◆ GIVEN RECORDS ◆
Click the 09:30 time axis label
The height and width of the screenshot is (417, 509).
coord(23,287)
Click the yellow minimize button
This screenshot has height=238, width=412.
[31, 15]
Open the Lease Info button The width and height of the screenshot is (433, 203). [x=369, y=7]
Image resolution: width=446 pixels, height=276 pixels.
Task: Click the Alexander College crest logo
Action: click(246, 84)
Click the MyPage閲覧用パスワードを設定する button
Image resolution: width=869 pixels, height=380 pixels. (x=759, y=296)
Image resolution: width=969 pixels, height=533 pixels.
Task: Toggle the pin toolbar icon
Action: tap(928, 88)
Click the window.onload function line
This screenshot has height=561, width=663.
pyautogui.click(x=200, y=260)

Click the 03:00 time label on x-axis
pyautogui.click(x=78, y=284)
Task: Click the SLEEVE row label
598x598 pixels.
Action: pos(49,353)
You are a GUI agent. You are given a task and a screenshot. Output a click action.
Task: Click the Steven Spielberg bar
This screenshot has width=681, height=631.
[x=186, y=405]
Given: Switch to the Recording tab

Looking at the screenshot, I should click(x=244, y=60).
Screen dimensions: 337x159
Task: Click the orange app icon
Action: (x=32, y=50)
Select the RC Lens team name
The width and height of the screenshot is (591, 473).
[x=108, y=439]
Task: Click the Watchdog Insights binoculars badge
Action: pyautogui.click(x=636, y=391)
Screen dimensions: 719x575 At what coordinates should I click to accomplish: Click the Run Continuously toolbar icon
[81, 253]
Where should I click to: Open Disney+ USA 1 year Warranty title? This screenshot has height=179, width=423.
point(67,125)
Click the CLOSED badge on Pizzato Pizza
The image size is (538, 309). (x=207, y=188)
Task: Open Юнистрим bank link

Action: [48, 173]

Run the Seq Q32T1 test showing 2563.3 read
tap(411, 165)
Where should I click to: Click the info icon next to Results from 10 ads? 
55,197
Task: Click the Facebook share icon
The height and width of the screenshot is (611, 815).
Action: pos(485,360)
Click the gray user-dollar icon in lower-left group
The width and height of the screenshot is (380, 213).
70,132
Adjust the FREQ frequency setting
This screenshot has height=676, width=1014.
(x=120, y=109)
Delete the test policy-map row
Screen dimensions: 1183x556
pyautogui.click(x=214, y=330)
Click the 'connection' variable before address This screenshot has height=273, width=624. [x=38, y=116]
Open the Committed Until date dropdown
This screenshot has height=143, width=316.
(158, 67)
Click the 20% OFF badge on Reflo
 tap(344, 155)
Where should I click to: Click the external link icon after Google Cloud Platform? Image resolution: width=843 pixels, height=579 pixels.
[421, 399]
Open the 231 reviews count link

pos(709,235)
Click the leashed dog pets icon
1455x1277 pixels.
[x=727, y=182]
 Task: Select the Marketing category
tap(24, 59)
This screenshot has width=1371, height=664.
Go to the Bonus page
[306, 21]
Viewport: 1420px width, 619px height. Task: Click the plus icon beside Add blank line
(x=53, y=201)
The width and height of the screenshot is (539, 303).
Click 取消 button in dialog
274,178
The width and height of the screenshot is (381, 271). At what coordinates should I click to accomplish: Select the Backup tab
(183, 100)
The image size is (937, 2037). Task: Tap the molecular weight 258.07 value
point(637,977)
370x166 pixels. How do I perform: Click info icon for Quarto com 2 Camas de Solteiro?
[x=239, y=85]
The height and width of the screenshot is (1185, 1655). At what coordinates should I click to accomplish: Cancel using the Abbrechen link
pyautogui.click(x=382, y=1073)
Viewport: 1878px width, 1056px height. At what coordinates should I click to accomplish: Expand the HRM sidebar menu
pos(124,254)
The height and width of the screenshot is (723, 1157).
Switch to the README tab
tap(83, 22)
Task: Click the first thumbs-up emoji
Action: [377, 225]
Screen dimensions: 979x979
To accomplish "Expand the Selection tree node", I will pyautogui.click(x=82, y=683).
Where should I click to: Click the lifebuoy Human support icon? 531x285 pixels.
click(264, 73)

◆ EXERCISE DIRECTIONS ◆
Put every line from the rows above into a numbered list, dropping the blank lines.

◆ EXERCISE OUTPUT ◆
1. Click the 09:30 time axis label
2. The height and width of the screenshot is (417, 509).
3. coord(23,287)
4. Click the yellow minimize button
5. This screenshot has height=238, width=412.
6. [31, 15]
7. Open the Lease Info button The width and height of the screenshot is (433, 203). [x=369, y=7]
8. Image resolution: width=446 pixels, height=276 pixels.
9. Task: Click the Alexander College crest logo
10. Action: click(246, 84)
11. Click the MyPage閲覧用パスワードを設定する button
12. Image resolution: width=869 pixels, height=380 pixels. (x=759, y=296)
13. Image resolution: width=969 pixels, height=533 pixels.
14. Task: Toggle the pin toolbar icon
15. Action: tap(928, 88)
16. Click the window.onload function line
17. This screenshot has height=561, width=663.
18. pyautogui.click(x=200, y=260)
19. Click the 03:00 time label on x-axis
20. pyautogui.click(x=78, y=284)
21. Task: Click the SLEEVE row label
22. 598x598 pixels.
23. Action: pos(49,353)
24. You are a GUI agent. You are given a task and a screenshot. Output a click action.
25. Task: Click the Steven Spielberg bar
26. This screenshot has width=681, height=631.
27. [x=186, y=405]
28. Given: Switch to the Recording tab
29. Looking at the screenshot, I should click(x=244, y=60).
30. Screen dimensions: 337x159
31. Task: Click the orange app icon
32. Action: (x=32, y=50)
33. Select the RC Lens team name
34. The width and height of the screenshot is (591, 473).
35. [x=108, y=439]
36. Task: Click the Watchdog Insights binoculars badge
37. Action: pyautogui.click(x=636, y=391)
38. Screen dimensions: 719x575 At what coordinates should I click to accomplish: Click the Run Continuously toolbar icon
39. [81, 253]
40. Where should I click to: Open Disney+ USA 1 year Warranty title? This screenshot has height=179, width=423.
41. point(67,125)
42. Click the CLOSED badge on Pizzato Pizza
43. The image size is (538, 309). (x=207, y=188)
44. Task: Open Юнистрим bank link
45. Action: [48, 173]
46. Run the Seq Q32T1 test showing 2563.3 read
47. tap(411, 165)
48. Where should I click to: Click the info icon next to Results from 10 ads? 
49. 55,197
50. Task: Click the Facebook share icon
51. The height and width of the screenshot is (611, 815).
52. Action: pos(485,360)
53. Click the gray user-dollar icon in lower-left group
54. The width and height of the screenshot is (380, 213).
55. 70,132
56. Adjust the FREQ frequency setting
57. This screenshot has height=676, width=1014.
58. (x=120, y=109)
59. Delete the test policy-map row
60. Screen dimensions: 1183x556
61. pyautogui.click(x=214, y=330)
62. Click the 'connection' variable before address This screenshot has height=273, width=624. [x=38, y=116]
63. Open the Committed Until date dropdown
64. This screenshot has height=143, width=316.
65. (158, 67)
66. Click the 20% OFF badge on Reflo
67.  tap(344, 155)
68. Where should I click to: Click the external link icon after Google Cloud Platform? Image resolution: width=843 pixels, height=579 pixels.
69. [421, 399]
70. Open the 231 reviews count link
71. pos(709,235)
72. Click the leashed dog pets icon
73. 1455x1277 pixels.
74. [x=727, y=182]
75.  Task: Select the Marketing category
76. tap(24, 59)
77. This screenshot has width=1371, height=664.
78. Go to the Bonus page
79. [306, 21]
80. Viewport: 1420px width, 619px height. Task: Click the plus icon beside Add blank line
81. (x=53, y=201)
82. The width and height of the screenshot is (539, 303).
83. Click 取消 button in dialog
84. 274,178
85. The width and height of the screenshot is (381, 271). At what coordinates should I click to accomplish: Select the Backup tab
86. (183, 100)
87. The image size is (937, 2037). Task: Tap the molecular weight 258.07 value
88. point(637,977)
89. 370x166 pixels. How do I perform: Click info icon for Quarto com 2 Camas de Solteiro?
90. [x=239, y=85]
91. The height and width of the screenshot is (1185, 1655). At what coordinates should I click to accomplish: Cancel using the Abbrechen link
92. pyautogui.click(x=382, y=1073)
93. Viewport: 1878px width, 1056px height. At what coordinates should I click to accomplish: Expand the HRM sidebar menu
94. pos(124,254)
95. The height and width of the screenshot is (723, 1157).
96. Switch to the README tab
97. tap(83, 22)
98. Task: Click the first thumbs-up emoji
99. Action: [377, 225]
100. Screen dimensions: 979x979
101. To accomplish "Expand the Selection tree node", I will pyautogui.click(x=82, y=683).
102. Where should I click to: Click the lifebuoy Human support icon? 531x285 pixels.
103. click(264, 73)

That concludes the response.